### DOCUMENT PASSAGE

★ ★ ★ ★ ★

Robert Redford struggles to survive by himself in Robert Redford struggles to survive by himself in “All is Lost.”
Credit: Lionsgate Publicity

‘All is Lost’
Director: J.C. Chandor
Stars: Robert Redford, no one else
Rating: PG-13
4 (out of 5) Globes

Survival tales have been popular (at least to make) over the last few years, but none have gone as minimalist as “All is Lost.” “Buried” gives its lone star Ryan Reynolds a cell phone, so he can chat while in a coffin under the earth. “127 Hours” depicted one man’s isolation like a Gatorade commercial. “Gravity” is an IMAX 3-D spectacular where astronauts Sandra Bullock and George Clooney do a dance (or rather helplessly float and twist) around space with Alfonso Cuaron’s direction.

“All is Lost” has none of this. All it has is Robert Redford on a boat (and then a blow-up lifeboat), trying not to die a horrible death. The filmmaking is plain, serene, patient. There is very little score. Not only does Redford’s character not even have a name, billed in the credits as “Our Man”; he barely speaks, beyond a few aborted SOS calls and one super-expletive he struggles like a madman to shout through a parched throat. The opening has Redford reading, on the soundtrack, a letter, apologizing for some sleight or character flaw. We never find out what he’s specifically addressing. Even “The Old Man and the Sea” had more meat on it.

That, of course, is a huge compliment. However dazzling “Gravity” is, it’s at its best when its stars are going from one hurdle to the next. “All is Lost” is all hurdles. The first time we see Redford’s character, he’s awoken by water pouring through a hole into his cabin. Much-needed electronics are short-circuited in an instant. Our hero goes from one problem to the next: patching up the boat with a temporary salve, drying out his radio then trying it again, etc. It’s a dry film about process, punctuated with beautiful-horrifying moments like a long take where the camera sits next to him as he watches his yacht finally submerge.

Director J.C. Chandor is crafting a unique career watching people calmly dealing with catastrophes. “Margin Call” was made all the more intense by the sobriety witch which its financiers responded to a sudden economic apocalypse. This does the same thing, and even more impressively, with director and star crafting a character both vague and specific: We sense deep, personal problems but never get a clue what they are.

There’s honestly only one major misstep, and it’s really a carp (and a SPOILER): Like “Gravity,” it winds up taking on a quasi-religious bent. “Lost,” unlike “Gravity,” has the decency to save it for the very end, but the ambiguity — is he saved or “saved?” — only stresses how Chandor wrote himself a film whose ending could never be satisfying.

★ ★ ★ ★ ★

### THE DATA
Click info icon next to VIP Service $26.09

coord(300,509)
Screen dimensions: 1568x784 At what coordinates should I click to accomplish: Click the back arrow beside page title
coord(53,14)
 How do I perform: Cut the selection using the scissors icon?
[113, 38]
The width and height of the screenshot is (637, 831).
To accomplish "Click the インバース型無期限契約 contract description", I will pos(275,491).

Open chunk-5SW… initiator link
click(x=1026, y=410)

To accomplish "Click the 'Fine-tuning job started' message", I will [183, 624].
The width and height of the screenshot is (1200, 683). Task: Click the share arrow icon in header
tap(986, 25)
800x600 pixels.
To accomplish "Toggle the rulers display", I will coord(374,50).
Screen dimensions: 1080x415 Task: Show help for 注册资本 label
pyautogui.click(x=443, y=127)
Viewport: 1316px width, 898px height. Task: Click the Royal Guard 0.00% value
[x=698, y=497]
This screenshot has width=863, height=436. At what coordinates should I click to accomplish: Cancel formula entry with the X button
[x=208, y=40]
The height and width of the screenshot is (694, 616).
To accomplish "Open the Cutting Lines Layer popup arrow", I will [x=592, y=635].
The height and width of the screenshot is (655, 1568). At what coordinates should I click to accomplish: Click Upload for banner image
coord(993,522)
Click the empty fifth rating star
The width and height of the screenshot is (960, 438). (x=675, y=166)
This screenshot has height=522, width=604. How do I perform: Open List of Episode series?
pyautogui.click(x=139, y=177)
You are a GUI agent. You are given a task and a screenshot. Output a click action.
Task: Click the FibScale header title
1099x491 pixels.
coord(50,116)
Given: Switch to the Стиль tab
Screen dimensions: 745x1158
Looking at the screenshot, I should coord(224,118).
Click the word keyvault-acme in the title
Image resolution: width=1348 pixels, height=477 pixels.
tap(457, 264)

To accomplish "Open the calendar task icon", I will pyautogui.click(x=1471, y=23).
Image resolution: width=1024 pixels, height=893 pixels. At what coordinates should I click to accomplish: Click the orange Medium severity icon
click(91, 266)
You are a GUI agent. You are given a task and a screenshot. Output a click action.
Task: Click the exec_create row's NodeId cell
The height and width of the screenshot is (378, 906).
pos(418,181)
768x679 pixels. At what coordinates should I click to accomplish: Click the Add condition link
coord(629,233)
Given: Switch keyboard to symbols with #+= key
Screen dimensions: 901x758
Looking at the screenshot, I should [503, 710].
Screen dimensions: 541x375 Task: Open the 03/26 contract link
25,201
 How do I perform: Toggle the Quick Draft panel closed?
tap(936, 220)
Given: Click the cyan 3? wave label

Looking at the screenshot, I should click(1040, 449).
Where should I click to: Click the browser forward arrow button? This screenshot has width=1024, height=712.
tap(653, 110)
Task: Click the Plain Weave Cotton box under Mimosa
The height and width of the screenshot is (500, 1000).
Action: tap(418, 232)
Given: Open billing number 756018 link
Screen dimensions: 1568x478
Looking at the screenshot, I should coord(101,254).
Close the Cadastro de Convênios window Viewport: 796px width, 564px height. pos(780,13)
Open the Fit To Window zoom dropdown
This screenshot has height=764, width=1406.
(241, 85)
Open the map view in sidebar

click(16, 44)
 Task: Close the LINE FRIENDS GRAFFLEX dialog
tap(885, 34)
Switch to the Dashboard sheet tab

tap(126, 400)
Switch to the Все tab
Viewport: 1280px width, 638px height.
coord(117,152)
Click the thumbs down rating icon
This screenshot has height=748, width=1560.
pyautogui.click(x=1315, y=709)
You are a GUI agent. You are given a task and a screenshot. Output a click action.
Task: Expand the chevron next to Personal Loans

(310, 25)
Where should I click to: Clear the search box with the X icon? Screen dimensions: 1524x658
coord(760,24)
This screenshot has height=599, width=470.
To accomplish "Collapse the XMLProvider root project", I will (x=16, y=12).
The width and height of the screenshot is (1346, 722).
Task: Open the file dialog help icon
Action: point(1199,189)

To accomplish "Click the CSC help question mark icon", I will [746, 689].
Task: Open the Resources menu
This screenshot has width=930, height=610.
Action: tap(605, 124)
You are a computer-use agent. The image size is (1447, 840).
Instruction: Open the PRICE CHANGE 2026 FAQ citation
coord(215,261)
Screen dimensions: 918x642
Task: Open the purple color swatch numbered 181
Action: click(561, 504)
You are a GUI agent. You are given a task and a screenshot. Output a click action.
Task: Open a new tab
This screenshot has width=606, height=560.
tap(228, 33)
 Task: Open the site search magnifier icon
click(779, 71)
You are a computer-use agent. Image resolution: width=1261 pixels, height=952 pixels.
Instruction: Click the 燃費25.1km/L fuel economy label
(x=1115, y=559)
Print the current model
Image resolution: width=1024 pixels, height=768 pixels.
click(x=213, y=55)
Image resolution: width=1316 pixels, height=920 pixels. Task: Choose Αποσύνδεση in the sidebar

★ ★ ★ ★ ★

### WORK REQUEST
Return the portion of the "All is Lost" review starting at "Director J.C. Chandor" and ending at "never be satisfying.", copied word for word.

### FINISHED EXERCISE
Director J.C. Chandor is crafting a unique career watching people calmly dealing with catastrophes. “Margin Call” was made all the more intense by the sobriety witch which its financiers responded to a sudden economic apocalypse. This does the same thing, and even more impressively, with director and star crafting a character both vague and specific: We sense deep, personal problems but never get a clue what they are.

There’s honestly only one major misstep, and it’s really a carp (and a SPOILER): Like “Gravity,” it winds up taking on a quasi-religious bent. “Lost,” unlike “Gravity,” has the decency to save it for the very end, but the ambiguity — is he saved or “saved?” — only stresses how Chandor wrote himself a film whose ending could never be satisfying.